Repeat, please, exactly the lines from the one that has "Click the Punteggio totale box" through the end of the records below, with pictures dropped.
^^^^^^^^
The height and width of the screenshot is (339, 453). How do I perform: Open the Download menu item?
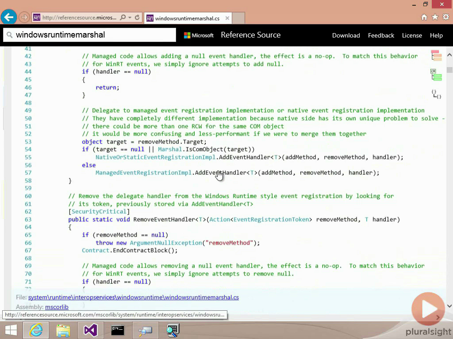tap(346, 35)
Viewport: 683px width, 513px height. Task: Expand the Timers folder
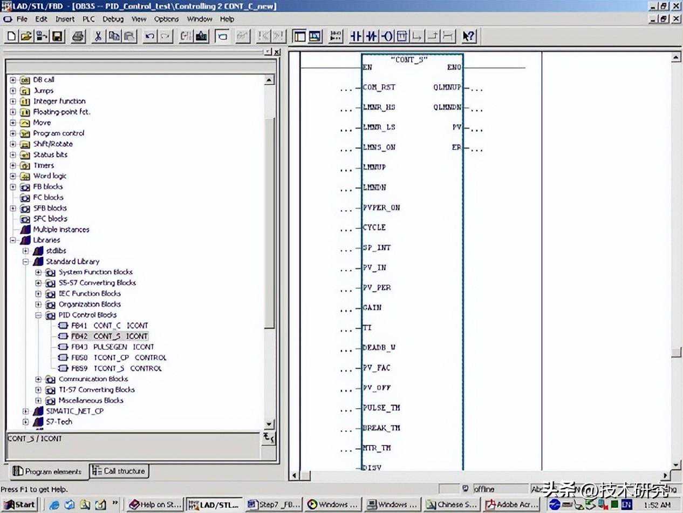[x=13, y=165]
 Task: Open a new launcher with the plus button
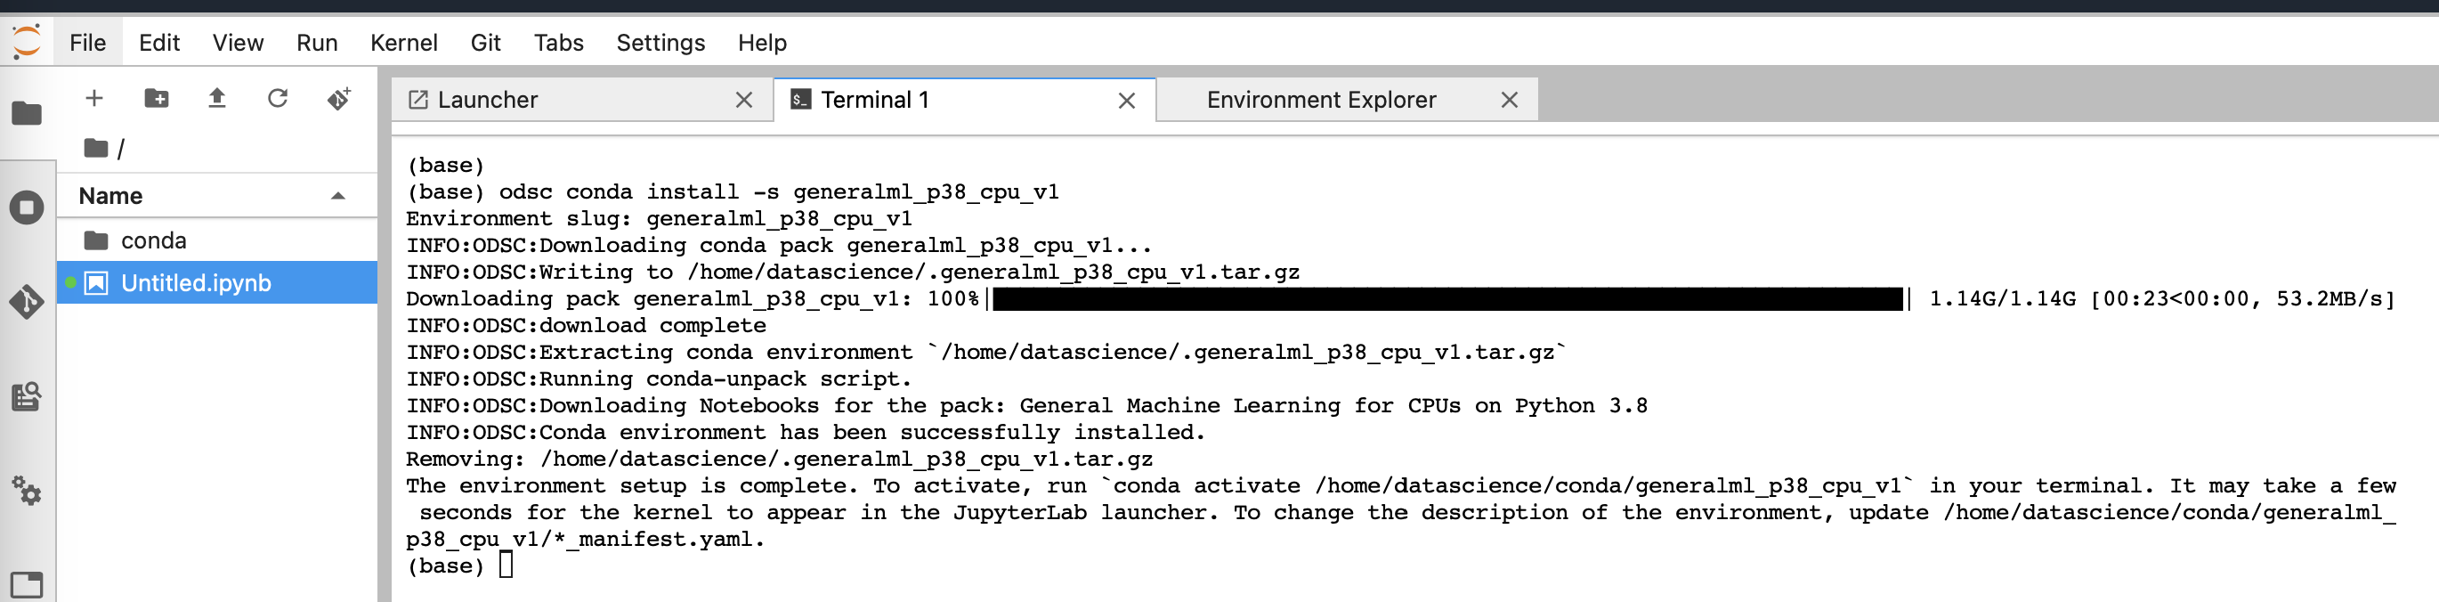tap(94, 98)
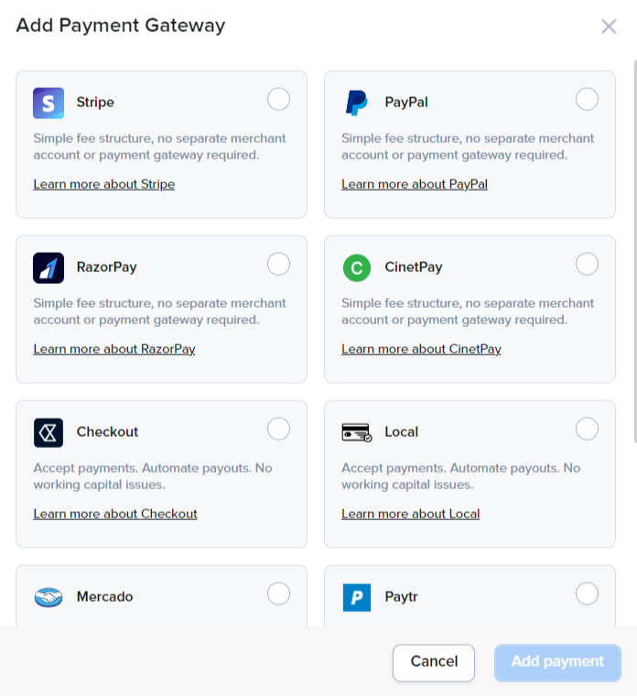The width and height of the screenshot is (637, 696).
Task: Select the Checkout gateway radio button
Action: point(278,429)
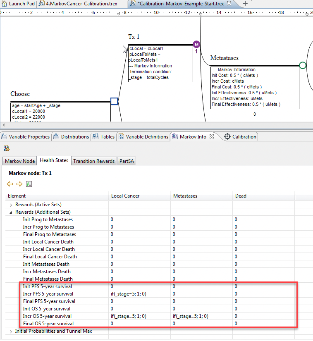Expand Initial Probabilities and Tunnel Max
This screenshot has height=341, width=313.
[11, 331]
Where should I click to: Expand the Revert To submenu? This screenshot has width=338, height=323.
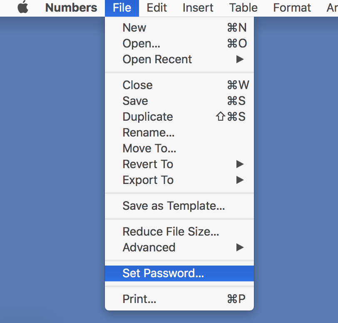[179, 164]
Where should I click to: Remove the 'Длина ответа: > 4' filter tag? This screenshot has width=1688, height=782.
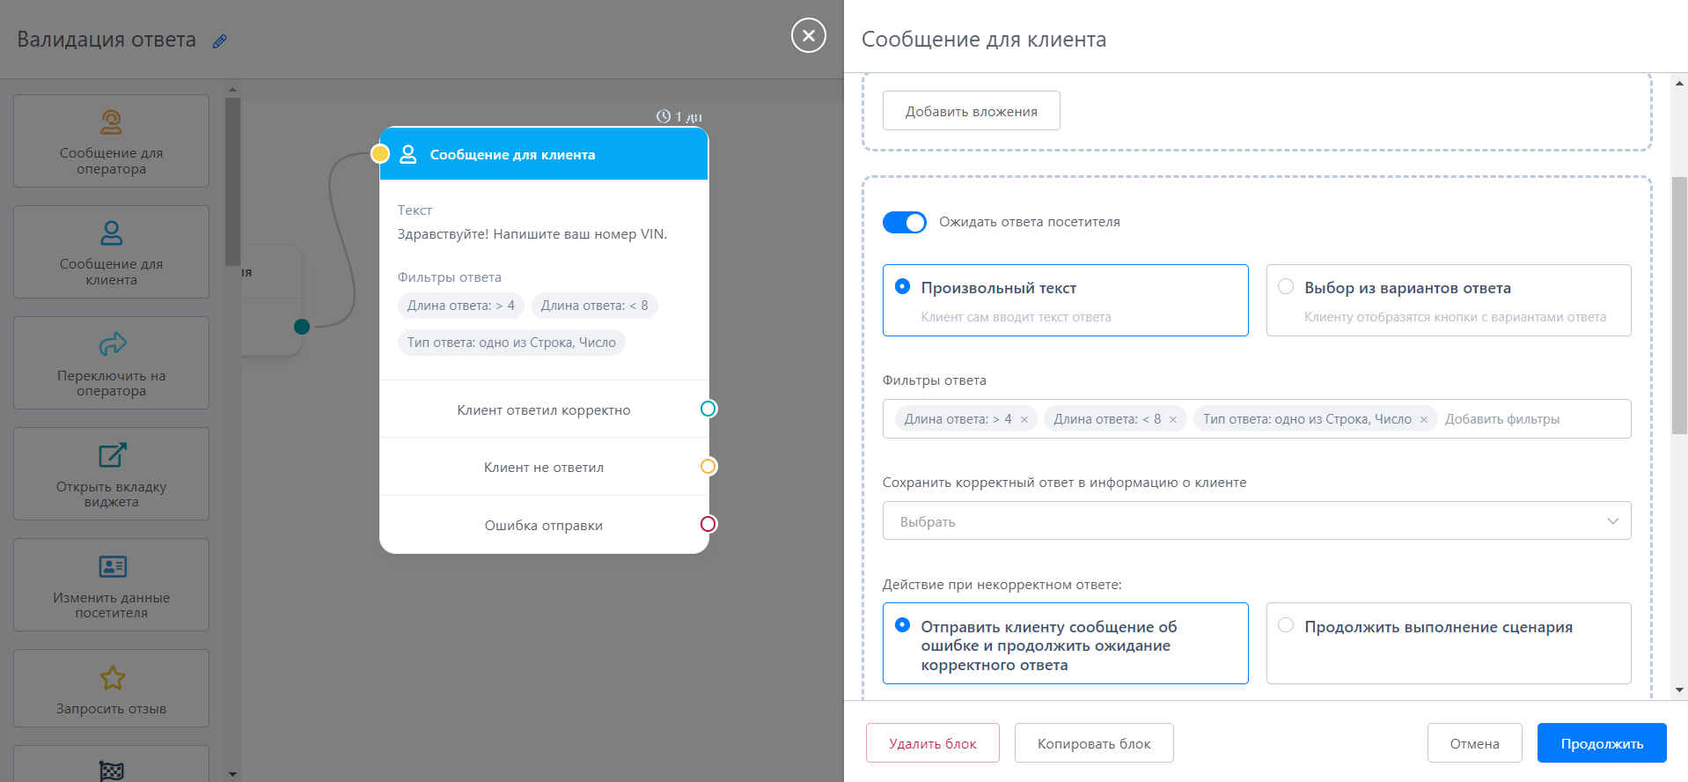[1024, 420]
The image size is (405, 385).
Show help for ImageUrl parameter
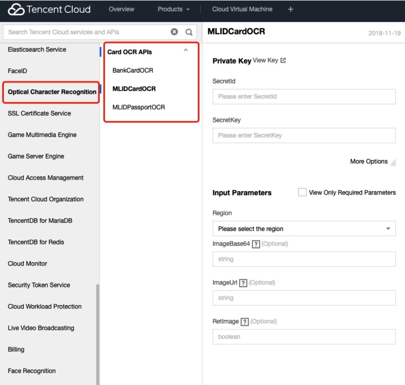243,283
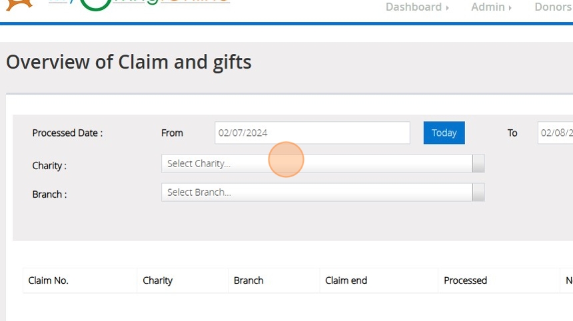Sort by the Claim end column header

point(346,280)
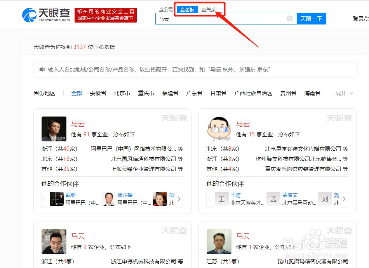Select the 查老板 tab
369x268 pixels.
pos(186,9)
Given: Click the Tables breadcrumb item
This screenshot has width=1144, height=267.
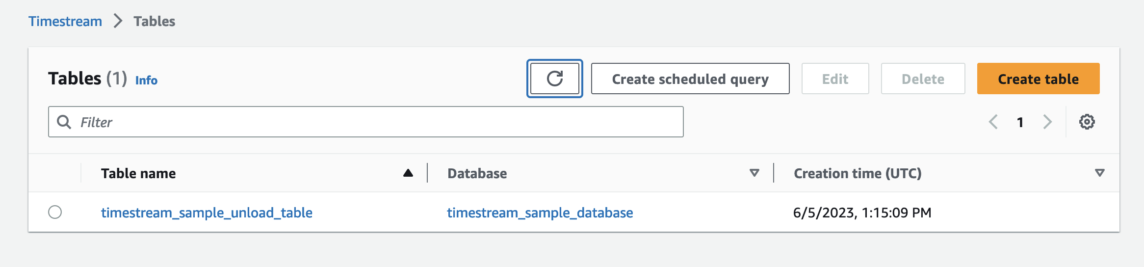Looking at the screenshot, I should pos(154,21).
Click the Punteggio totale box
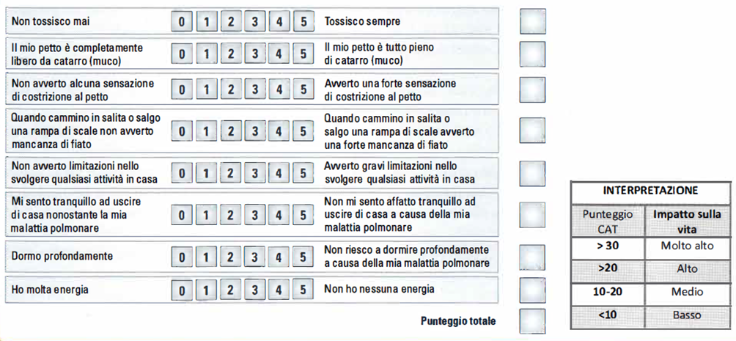The width and height of the screenshot is (736, 341). point(533,321)
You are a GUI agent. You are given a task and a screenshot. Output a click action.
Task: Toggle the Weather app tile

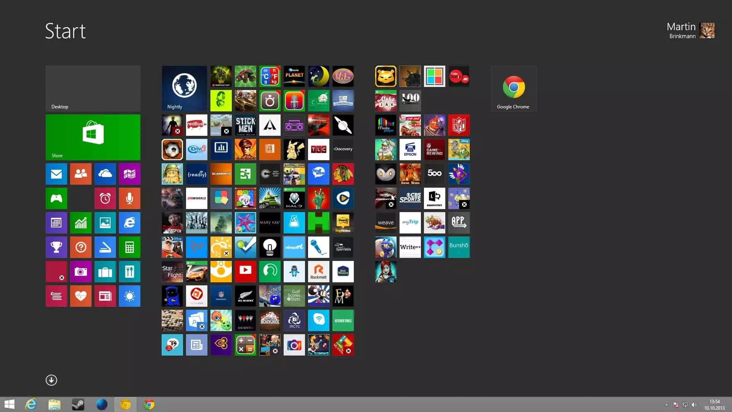tap(129, 296)
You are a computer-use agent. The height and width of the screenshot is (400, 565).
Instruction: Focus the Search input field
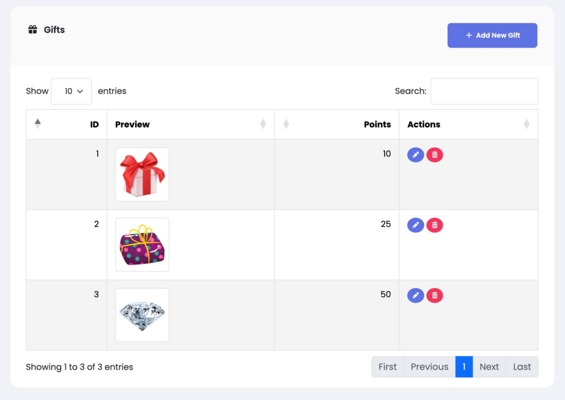(484, 91)
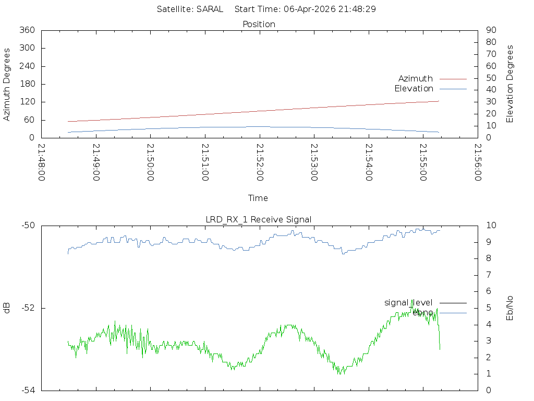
^^^^^^^^
Solution to this problem ▸
Click the Punteggio totale box
The width and height of the screenshot is (736, 341). point(533,321)
You are a GUI agent. You are given a task and a screenshot. Output a click action.
Task: Toggle the Weather app tile

tap(129, 296)
You are a computer-use agent. The height and width of the screenshot is (400, 565).
Instruction: Focus the Search input field
(484, 91)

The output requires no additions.